> [What this task involves]: Tally the lines below that contain "chart". The number is the whole answer.

### Extracted information ###

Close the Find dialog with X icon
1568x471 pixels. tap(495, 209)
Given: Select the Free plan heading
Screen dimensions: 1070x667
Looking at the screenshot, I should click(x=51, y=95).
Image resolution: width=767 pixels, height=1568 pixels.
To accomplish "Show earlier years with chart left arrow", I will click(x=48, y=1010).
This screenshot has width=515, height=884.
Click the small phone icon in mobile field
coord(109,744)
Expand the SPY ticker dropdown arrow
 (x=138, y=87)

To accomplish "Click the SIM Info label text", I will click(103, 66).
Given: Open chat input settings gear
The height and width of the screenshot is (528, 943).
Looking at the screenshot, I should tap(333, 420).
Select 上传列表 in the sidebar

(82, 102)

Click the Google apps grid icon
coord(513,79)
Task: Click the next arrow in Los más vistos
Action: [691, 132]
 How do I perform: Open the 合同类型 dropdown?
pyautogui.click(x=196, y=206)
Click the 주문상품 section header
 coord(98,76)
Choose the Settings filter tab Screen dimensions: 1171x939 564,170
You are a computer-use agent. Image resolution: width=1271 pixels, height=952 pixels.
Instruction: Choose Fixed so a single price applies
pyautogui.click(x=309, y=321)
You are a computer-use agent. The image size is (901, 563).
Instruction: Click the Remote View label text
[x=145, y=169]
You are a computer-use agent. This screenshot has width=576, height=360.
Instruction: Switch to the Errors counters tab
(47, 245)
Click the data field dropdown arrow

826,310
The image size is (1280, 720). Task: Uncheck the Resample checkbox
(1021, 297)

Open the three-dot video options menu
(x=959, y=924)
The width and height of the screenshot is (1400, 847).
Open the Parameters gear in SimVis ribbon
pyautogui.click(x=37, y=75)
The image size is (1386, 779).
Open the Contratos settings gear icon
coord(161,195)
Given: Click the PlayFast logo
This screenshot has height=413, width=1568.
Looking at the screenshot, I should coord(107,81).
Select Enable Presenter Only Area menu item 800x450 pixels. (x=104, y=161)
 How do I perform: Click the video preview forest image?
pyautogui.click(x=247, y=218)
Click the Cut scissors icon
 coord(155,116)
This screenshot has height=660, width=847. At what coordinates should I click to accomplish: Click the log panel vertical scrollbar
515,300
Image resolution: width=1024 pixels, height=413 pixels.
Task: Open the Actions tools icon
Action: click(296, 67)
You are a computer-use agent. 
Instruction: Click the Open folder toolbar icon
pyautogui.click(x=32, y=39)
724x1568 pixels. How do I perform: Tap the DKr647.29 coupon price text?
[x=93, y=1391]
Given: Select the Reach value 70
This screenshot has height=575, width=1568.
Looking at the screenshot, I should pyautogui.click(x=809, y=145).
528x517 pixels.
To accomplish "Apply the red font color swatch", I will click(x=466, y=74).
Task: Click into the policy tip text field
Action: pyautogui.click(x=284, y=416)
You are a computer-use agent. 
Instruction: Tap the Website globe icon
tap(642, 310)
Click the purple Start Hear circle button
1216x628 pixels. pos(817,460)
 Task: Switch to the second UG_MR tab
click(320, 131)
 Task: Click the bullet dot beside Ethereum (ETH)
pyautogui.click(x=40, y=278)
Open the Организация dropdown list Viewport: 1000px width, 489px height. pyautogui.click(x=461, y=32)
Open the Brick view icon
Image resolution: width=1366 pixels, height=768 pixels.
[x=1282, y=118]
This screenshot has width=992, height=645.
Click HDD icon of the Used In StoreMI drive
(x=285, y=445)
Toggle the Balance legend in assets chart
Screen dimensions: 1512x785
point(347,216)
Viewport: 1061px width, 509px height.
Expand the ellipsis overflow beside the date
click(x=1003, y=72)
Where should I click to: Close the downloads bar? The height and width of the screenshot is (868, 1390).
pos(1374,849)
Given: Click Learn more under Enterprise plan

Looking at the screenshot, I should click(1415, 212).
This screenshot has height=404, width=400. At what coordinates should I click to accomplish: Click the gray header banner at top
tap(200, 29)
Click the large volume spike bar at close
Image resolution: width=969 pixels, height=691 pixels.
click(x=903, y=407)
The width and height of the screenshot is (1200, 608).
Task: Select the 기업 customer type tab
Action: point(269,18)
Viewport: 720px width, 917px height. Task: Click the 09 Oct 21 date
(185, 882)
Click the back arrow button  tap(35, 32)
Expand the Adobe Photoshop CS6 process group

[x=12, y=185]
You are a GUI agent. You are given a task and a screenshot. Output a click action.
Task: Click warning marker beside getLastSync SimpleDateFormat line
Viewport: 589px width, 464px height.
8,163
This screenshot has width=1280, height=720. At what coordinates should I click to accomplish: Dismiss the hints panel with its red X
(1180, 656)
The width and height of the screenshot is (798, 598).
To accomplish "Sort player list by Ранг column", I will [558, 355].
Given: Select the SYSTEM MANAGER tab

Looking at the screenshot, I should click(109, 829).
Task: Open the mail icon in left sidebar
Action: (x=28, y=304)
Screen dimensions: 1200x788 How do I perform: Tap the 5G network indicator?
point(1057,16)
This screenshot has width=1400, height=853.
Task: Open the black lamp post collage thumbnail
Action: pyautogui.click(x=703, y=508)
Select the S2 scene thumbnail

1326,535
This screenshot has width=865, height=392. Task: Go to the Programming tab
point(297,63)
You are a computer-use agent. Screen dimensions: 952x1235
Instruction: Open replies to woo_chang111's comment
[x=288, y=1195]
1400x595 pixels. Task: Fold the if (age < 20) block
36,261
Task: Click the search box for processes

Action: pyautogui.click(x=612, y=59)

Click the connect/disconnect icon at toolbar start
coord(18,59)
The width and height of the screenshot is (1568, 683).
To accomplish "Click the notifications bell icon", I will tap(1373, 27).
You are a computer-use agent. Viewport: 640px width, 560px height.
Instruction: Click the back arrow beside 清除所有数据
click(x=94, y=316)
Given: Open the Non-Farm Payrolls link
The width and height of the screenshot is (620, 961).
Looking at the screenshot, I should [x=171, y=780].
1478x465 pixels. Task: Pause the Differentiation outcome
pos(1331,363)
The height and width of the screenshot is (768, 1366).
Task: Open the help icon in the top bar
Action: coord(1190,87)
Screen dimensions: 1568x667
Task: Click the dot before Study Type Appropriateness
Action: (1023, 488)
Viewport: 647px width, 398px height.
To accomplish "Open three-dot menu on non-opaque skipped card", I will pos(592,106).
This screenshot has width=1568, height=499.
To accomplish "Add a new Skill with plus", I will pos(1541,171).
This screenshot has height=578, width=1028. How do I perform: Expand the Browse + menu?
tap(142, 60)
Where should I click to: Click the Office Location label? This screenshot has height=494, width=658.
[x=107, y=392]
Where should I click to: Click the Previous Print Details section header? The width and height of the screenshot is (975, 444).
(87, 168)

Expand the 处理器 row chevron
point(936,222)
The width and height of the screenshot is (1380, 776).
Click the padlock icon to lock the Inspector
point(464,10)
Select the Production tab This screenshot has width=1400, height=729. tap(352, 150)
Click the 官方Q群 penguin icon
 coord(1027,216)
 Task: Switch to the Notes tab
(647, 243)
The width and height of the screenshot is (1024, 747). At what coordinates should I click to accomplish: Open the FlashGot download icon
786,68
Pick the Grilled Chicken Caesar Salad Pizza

###

> [Your response]: 2